Starting at the first line of the entries below, output every line exactly, up to and including the line with "Given: Open the tag labels icon".

Top of Supplied records

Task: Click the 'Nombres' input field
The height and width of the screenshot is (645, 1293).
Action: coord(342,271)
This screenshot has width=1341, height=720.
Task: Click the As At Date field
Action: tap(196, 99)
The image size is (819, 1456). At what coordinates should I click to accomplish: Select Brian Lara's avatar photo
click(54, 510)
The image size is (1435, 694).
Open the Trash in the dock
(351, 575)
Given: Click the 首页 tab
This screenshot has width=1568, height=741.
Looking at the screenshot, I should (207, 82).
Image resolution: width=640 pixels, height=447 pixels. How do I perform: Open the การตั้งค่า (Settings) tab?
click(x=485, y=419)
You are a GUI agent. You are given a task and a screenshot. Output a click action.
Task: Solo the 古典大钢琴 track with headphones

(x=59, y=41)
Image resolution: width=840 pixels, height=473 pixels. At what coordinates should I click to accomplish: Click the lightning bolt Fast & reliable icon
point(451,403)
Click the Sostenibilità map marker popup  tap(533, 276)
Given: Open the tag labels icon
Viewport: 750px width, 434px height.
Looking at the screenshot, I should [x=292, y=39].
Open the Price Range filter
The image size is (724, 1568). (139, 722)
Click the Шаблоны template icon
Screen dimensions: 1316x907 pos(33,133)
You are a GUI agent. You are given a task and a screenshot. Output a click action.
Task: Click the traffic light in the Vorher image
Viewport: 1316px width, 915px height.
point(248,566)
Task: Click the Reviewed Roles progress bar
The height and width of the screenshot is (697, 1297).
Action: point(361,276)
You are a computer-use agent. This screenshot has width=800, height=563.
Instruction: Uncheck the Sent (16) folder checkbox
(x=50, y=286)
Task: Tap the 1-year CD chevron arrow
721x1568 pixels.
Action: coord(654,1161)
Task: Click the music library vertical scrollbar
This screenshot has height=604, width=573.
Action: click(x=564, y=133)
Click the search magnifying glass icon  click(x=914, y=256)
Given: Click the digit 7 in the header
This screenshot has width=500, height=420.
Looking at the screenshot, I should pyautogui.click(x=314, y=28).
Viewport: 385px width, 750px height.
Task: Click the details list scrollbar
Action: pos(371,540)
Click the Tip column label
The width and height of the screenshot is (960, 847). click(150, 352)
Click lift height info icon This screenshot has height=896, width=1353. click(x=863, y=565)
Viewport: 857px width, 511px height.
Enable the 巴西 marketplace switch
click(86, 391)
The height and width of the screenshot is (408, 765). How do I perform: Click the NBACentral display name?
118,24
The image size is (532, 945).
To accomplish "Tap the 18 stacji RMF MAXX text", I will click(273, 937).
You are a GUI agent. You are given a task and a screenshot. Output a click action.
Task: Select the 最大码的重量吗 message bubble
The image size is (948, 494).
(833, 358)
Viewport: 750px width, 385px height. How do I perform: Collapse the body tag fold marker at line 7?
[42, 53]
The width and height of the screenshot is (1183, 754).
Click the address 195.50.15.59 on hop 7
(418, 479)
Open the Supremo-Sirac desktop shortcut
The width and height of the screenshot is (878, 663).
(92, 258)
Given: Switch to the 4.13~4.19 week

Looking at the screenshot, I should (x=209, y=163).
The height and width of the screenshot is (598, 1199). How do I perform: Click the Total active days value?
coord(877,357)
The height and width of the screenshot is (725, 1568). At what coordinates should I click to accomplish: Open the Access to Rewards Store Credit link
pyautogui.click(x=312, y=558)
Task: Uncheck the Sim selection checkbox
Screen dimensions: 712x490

Bottom of Supplied records

→ Your response
Task: Click the 'Nombres' input field
The height and width of the screenshot is (645, 1293).
Action: coord(342,271)
This screenshot has width=1341, height=720.
Task: Click the As At Date field
Action: tap(196, 99)
The image size is (819, 1456). At what coordinates should I click to accomplish: Select Brian Lara's avatar photo
click(54, 510)
The image size is (1435, 694).
Open the Trash in the dock
(351, 575)
Given: Click the 首页 tab
This screenshot has width=1568, height=741.
Looking at the screenshot, I should (207, 82).
Image resolution: width=640 pixels, height=447 pixels. How do I perform: Open the การตั้งค่า (Settings) tab?
click(x=485, y=419)
You are a GUI agent. You are given a task and a screenshot. Output a click action.
Task: Solo the 古典大钢琴 track with headphones

(x=59, y=41)
Image resolution: width=840 pixels, height=473 pixels. At what coordinates should I click to accomplish: Click the lightning bolt Fast & reliable icon
point(451,403)
Click the Sostenibilità map marker popup  tap(533, 276)
Given: Open the tag labels icon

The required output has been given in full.